◆ Exercise directions ◆
Starting from the line in which "Open Manage Clients in the sidebar" appears, output every line down to the last line of the data below, exactly and without anything more.

◆ Exercise data ◆

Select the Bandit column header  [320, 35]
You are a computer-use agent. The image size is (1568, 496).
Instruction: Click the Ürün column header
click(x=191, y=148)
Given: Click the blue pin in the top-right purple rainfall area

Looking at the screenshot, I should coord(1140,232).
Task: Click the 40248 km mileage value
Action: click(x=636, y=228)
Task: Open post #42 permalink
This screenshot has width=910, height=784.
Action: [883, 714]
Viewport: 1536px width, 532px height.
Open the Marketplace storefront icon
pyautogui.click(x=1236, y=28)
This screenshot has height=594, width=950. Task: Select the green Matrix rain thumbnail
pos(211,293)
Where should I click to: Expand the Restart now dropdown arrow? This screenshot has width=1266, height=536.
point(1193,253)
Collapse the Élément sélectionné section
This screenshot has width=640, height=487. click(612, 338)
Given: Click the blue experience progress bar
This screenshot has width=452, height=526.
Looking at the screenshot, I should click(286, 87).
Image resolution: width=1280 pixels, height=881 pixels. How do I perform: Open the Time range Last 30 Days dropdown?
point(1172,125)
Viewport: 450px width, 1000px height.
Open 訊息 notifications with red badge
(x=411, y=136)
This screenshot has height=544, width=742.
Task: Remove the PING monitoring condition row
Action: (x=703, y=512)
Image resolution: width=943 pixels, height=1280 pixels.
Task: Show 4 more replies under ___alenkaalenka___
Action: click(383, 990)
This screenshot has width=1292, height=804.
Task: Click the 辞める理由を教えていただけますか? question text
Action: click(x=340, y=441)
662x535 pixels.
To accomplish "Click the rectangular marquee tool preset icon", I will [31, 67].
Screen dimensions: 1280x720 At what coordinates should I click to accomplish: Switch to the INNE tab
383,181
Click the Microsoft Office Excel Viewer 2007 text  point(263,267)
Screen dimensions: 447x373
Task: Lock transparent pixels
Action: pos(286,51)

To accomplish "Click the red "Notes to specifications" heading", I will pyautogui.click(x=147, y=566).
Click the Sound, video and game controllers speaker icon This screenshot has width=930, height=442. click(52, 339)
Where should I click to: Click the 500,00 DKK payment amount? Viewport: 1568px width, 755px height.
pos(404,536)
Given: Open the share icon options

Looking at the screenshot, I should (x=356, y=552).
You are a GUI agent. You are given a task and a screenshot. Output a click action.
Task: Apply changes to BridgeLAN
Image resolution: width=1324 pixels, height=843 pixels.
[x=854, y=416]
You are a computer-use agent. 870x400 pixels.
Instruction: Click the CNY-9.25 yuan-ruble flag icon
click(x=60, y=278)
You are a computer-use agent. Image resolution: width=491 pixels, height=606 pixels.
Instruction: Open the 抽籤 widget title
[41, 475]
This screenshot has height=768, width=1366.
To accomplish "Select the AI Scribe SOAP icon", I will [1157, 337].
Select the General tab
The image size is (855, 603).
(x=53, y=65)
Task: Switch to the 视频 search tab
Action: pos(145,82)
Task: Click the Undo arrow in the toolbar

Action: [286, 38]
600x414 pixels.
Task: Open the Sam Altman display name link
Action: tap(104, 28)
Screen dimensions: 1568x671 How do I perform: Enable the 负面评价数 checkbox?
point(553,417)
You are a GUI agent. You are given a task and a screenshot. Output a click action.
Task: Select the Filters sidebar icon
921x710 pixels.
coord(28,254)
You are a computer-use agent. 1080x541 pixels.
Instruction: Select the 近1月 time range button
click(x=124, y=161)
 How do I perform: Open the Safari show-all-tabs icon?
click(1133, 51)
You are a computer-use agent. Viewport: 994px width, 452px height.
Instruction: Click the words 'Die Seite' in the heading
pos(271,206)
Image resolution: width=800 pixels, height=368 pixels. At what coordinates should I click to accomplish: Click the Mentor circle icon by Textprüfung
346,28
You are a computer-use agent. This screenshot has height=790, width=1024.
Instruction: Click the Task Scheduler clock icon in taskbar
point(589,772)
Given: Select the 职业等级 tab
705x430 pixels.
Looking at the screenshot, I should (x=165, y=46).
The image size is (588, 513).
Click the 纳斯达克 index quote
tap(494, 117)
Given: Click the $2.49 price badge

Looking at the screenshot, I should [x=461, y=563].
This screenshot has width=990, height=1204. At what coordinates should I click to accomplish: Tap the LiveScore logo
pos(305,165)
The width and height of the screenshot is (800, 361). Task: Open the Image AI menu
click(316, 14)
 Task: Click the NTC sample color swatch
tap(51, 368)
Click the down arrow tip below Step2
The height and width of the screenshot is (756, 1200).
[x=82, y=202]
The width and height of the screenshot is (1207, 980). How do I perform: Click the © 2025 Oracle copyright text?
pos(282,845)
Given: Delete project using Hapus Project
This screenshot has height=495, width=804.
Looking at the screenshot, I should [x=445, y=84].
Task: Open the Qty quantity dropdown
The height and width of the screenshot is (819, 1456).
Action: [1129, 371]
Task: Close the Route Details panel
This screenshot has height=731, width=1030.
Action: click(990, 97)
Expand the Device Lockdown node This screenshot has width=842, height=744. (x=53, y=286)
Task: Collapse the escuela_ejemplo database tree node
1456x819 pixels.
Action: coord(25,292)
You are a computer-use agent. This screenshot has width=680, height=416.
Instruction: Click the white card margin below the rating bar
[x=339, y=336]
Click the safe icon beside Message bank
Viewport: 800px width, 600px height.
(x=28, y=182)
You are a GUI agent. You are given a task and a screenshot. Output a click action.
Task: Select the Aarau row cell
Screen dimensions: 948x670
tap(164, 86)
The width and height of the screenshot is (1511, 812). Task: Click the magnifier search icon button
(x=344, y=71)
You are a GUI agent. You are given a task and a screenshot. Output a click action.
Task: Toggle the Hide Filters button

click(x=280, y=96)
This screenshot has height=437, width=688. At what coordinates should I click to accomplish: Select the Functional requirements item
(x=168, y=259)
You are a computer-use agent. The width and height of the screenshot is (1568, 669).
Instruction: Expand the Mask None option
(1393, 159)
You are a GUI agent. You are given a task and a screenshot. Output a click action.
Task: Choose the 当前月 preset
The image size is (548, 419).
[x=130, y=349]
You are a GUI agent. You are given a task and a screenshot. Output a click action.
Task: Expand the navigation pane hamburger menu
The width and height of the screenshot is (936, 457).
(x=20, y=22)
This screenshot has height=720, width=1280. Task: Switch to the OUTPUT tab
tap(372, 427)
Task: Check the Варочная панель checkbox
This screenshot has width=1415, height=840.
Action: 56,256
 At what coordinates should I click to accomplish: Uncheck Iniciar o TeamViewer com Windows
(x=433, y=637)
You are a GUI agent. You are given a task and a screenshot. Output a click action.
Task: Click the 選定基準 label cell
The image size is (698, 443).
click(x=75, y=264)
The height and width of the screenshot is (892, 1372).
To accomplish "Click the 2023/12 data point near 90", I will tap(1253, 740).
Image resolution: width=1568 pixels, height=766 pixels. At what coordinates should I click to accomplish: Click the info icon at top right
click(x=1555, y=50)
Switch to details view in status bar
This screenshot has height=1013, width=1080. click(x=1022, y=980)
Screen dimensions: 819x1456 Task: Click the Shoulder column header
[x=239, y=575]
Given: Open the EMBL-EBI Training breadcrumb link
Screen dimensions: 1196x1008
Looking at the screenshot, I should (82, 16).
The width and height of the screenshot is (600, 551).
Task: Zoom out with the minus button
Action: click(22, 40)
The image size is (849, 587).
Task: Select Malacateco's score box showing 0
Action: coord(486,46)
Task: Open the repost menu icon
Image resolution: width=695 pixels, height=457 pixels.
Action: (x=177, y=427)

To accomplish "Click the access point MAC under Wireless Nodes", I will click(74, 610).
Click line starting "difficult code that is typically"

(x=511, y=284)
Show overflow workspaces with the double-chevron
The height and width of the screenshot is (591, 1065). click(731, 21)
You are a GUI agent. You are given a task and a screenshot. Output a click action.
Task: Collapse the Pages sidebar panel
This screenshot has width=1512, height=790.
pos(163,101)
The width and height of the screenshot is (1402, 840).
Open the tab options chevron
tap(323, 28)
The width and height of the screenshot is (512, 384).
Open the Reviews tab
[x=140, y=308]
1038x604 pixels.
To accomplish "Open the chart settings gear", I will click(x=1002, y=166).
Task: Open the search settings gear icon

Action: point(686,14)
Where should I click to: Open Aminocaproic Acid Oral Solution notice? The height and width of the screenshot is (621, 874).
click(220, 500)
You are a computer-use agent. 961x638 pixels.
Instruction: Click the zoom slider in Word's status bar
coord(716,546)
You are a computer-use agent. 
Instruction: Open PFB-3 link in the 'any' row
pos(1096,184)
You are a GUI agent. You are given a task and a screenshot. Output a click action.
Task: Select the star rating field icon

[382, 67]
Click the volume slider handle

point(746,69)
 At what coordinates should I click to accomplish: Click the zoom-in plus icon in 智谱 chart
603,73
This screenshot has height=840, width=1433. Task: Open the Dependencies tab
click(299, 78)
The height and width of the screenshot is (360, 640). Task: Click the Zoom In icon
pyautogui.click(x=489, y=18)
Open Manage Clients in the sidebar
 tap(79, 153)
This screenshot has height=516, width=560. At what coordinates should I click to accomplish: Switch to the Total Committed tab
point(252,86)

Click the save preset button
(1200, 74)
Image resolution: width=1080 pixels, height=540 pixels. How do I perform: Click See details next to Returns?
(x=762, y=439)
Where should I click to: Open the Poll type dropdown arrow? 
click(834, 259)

◆ Solution ◆
Open Manage Clients in the sidebar
 tap(79, 153)
This screenshot has height=516, width=560. At what coordinates should I click to accomplish: Switch to the Total Committed tab
point(252,86)

Click the save preset button
(1200, 74)
Image resolution: width=1080 pixels, height=540 pixels. How do I perform: Click See details next to Returns?
(x=762, y=439)
Where should I click to: Open the Poll type dropdown arrow? 
click(834, 259)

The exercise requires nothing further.